The article identifies that setting some ground rules surrounding accessing each other’s phones in a relationship is “an essential part of today’s relationship hygiene.”
In the article, Jo says “I think that ground rule setting around phones is now an essential within a relationship. Because if the way your partner uses their phone is problematic or hurtful to you it’s a scab that is going to be constantly picked at.”
Jo later goes on to say that perhaps an open phone policy can be symptomatic of a happy relationship because “it indicates a healthy level of trust between two people” but that a level of mystery should remain in a relationship –“We need some independence from each other so that there are two different people who can interest each other rather than being a single entity. And what if we were buying a lovely present for our partner or planning a surprise party?”
The article highlights many individuals’ concerns of cheating, and therefore, looking at your partner’s or spouse’s phone for clarification or reassurance. Jo comments “I do think that messaging is exciting and creates a momentum of its own; certainly, my experience across couples of all ages is that that is how betrayal often gets going.” But of course, as Rosie comments, an open phone policy doesn’t mean it will save your marriage from an affair.
Separately from the Independent’s article, we spoke with FLiP Director Daniel Coombes about what impact, if any, accessing your partner’s or spouse’s phone, or indeed any private information such as emails or post, can have from a legal perspective, whether that’s during the course of a relationship, or more commonly seen in Daniel’s area of focus, during a divorce or separation.

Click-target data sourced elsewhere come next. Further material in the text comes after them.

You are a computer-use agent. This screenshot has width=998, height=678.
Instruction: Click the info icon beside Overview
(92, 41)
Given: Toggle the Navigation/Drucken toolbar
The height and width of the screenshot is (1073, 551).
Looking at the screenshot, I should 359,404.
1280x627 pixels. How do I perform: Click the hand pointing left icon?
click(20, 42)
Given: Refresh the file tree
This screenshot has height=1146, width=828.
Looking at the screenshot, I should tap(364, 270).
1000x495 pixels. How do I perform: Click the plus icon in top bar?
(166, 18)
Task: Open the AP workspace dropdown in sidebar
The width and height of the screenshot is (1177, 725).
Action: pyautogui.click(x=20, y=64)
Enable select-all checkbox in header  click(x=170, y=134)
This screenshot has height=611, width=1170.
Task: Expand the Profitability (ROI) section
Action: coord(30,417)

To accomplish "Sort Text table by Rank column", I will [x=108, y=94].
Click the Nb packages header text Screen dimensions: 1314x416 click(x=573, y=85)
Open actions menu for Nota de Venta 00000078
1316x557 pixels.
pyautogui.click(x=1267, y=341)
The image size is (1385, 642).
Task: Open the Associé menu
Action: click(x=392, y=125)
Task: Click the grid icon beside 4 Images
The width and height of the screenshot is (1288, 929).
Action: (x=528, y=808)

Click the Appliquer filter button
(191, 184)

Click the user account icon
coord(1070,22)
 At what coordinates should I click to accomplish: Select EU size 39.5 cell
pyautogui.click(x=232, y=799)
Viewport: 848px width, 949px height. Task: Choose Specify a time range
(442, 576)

“Couples often share information and access to personal material while a relationship is in a healthy state – such as bank and credit card statements, or other financial documentation. It might even be acceptable to open each other’s post. However, once a party has made it clear that they want to leave the relationship then the rules change. Then, the court takes a very dim view of a spouse accessing the other’s private information. There are rules requiring each party to give ‘full and frank’ financial disclosure as part of financial proceedings following a divorce. At the end of a relationship trust is often a low ebb, but parties are not permitted to resort to ‘self-help’ and access their spouse’s private papers, or their phone, for information and evidence. A party who does so risks being severely criticised by the court, and possibly punished by being ordered to pay an element of their spouse’s legal costs”. Daniel recommends that, in an ideal world, if the relationship is rocky and may be about to end, or if one party has gone as far as saying they want to separate, it would be much better if there is a frank discussion (or email/ text message) about no longer considering it appropriate to access each other’s personal material. It would be sensible to accompany that with changing passwords etc. That way, everyone knows where they stand and there is no ambiguity – it will be very clear if someone behaves inappropriately.
Daniel also makes the point that digital technology and the sharing of information permeates more and more of our daily and family lives. We have probably all had examples of a text message appearing on our phone and simultaneously appearing on a linked tablet, which another family member might be using at the same time. Emails might also be set up to do the same. Daniel also highlights the difficulties of shared calendars – arranging a first meeting with a divorce lawyer and putting the appointment into a diary that you’ve forgotten your spouse has access to is likely to lead to an awkward situation. Ultimately, when the status of a relationship is changing, it is important to review what information is shared and communicate with each other about it to ensure everyone knows what the new rules are.